Records from a collection:
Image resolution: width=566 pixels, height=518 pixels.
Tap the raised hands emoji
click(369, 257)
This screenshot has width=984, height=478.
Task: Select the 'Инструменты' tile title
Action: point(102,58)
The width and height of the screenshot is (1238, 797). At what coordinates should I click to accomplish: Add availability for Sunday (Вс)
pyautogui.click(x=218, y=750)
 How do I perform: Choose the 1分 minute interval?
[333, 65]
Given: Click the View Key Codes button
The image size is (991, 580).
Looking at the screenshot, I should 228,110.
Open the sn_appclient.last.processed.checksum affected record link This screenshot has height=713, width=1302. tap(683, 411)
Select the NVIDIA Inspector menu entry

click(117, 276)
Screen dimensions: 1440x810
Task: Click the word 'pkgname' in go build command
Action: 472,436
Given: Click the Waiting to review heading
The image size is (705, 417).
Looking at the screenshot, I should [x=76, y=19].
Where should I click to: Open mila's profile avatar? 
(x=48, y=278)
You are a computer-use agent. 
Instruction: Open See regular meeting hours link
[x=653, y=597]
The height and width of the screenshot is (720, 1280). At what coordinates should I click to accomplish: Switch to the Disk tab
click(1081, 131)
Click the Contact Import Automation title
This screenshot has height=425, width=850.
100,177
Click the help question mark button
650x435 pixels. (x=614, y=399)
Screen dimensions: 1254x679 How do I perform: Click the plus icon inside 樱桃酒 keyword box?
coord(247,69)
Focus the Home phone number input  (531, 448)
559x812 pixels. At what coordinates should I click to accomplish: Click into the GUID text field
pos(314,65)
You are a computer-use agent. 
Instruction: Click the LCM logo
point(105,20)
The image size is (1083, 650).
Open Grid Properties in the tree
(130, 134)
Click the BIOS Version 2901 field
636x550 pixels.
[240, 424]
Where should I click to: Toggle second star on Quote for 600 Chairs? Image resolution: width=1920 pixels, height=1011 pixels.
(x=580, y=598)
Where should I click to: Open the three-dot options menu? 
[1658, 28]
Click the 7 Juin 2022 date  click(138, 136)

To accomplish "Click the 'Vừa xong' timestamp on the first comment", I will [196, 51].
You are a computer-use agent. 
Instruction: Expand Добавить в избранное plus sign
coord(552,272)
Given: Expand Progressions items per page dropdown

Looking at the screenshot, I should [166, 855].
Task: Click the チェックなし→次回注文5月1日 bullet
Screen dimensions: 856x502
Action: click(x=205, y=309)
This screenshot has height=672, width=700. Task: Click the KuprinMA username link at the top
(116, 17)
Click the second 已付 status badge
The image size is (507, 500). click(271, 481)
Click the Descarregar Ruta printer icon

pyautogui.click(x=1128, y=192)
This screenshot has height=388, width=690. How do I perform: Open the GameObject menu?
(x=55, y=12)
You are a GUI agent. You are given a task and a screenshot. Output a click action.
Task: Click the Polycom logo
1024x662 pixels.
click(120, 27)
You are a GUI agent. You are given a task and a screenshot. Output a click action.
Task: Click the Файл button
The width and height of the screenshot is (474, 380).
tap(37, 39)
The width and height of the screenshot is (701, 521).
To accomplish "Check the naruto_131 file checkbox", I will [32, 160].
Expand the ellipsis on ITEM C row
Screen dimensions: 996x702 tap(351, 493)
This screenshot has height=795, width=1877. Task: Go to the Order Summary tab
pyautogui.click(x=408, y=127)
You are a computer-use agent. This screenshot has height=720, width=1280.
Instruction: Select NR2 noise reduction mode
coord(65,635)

- [ACTION ITEM]:
From the first line to the last, give the data again exactly.

- [REPLY TO THE EXERCISE]:
Image resolution: width=566 pixels, height=518 pixels.
Tap the raised hands emoji
click(369, 257)
This screenshot has width=984, height=478.
Task: Select the 'Инструменты' tile title
Action: point(102,58)
The width and height of the screenshot is (1238, 797). At what coordinates should I click to accomplish: Add availability for Sunday (Вс)
pyautogui.click(x=218, y=750)
 How do I perform: Choose the 1分 minute interval?
[333, 65]
Given: Click the View Key Codes button
The image size is (991, 580).
Looking at the screenshot, I should 228,110.
Open the sn_appclient.last.processed.checksum affected record link This screenshot has height=713, width=1302. tap(683, 411)
Select the NVIDIA Inspector menu entry

click(117, 276)
Screen dimensions: 1440x810
Task: Click the word 'pkgname' in go build command
Action: 472,436
Given: Click the Waiting to review heading
The image size is (705, 417).
Looking at the screenshot, I should [x=76, y=19].
Where should I click to: Open mila's profile avatar? 
(x=48, y=278)
You are a computer-use agent. 
Instruction: Open See regular meeting hours link
[x=653, y=597]
The height and width of the screenshot is (720, 1280). At what coordinates should I click to accomplish: Switch to the Disk tab
click(1081, 131)
Click the Contact Import Automation title
This screenshot has height=425, width=850.
100,177
Click the help question mark button
650x435 pixels. (x=614, y=399)
Screen dimensions: 1254x679 How do I perform: Click the plus icon inside 樱桃酒 keyword box?
coord(247,69)
Focus the Home phone number input  (531, 448)
559x812 pixels. At what coordinates should I click to accomplish: Click into the GUID text field
pos(314,65)
You are a computer-use agent. 
Instruction: Click the LCM logo
point(105,20)
The image size is (1083, 650).
Open Grid Properties in the tree
(130, 134)
Click the BIOS Version 2901 field
636x550 pixels.
[240, 424]
Where should I click to: Toggle second star on Quote for 600 Chairs? Image resolution: width=1920 pixels, height=1011 pixels.
(x=580, y=598)
Where should I click to: Open the three-dot options menu? 
[1658, 28]
Click the 7 Juin 2022 date  click(138, 136)

To accomplish "Click the 'Vừa xong' timestamp on the first comment", I will [196, 51].
You are a computer-use agent. 
Instruction: Expand Добавить в избранное plus sign
coord(552,272)
Given: Expand Progressions items per page dropdown

Looking at the screenshot, I should [166, 855].
Task: Click the チェックなし→次回注文5月1日 bullet
Screen dimensions: 856x502
Action: click(x=205, y=309)
This screenshot has height=672, width=700. Task: Click the KuprinMA username link at the top
(116, 17)
Click the second 已付 status badge
The image size is (507, 500). click(271, 481)
Click the Descarregar Ruta printer icon

pyautogui.click(x=1128, y=192)
This screenshot has height=388, width=690. How do I perform: Open the GameObject menu?
(x=55, y=12)
You are a GUI agent. You are given a task and a screenshot. Output a click action.
Task: Click the Polycom logo
1024x662 pixels.
click(120, 27)
You are a GUI agent. You are given a task and a screenshot. Output a click action.
Task: Click the Файл button
The width and height of the screenshot is (474, 380).
tap(37, 39)
The width and height of the screenshot is (701, 521).
To accomplish "Check the naruto_131 file checkbox", I will [32, 160].
Expand the ellipsis on ITEM C row
Screen dimensions: 996x702 tap(351, 493)
This screenshot has height=795, width=1877. Task: Go to the Order Summary tab
pyautogui.click(x=408, y=127)
You are a computer-use agent. This screenshot has height=720, width=1280.
Instruction: Select NR2 noise reduction mode
coord(65,635)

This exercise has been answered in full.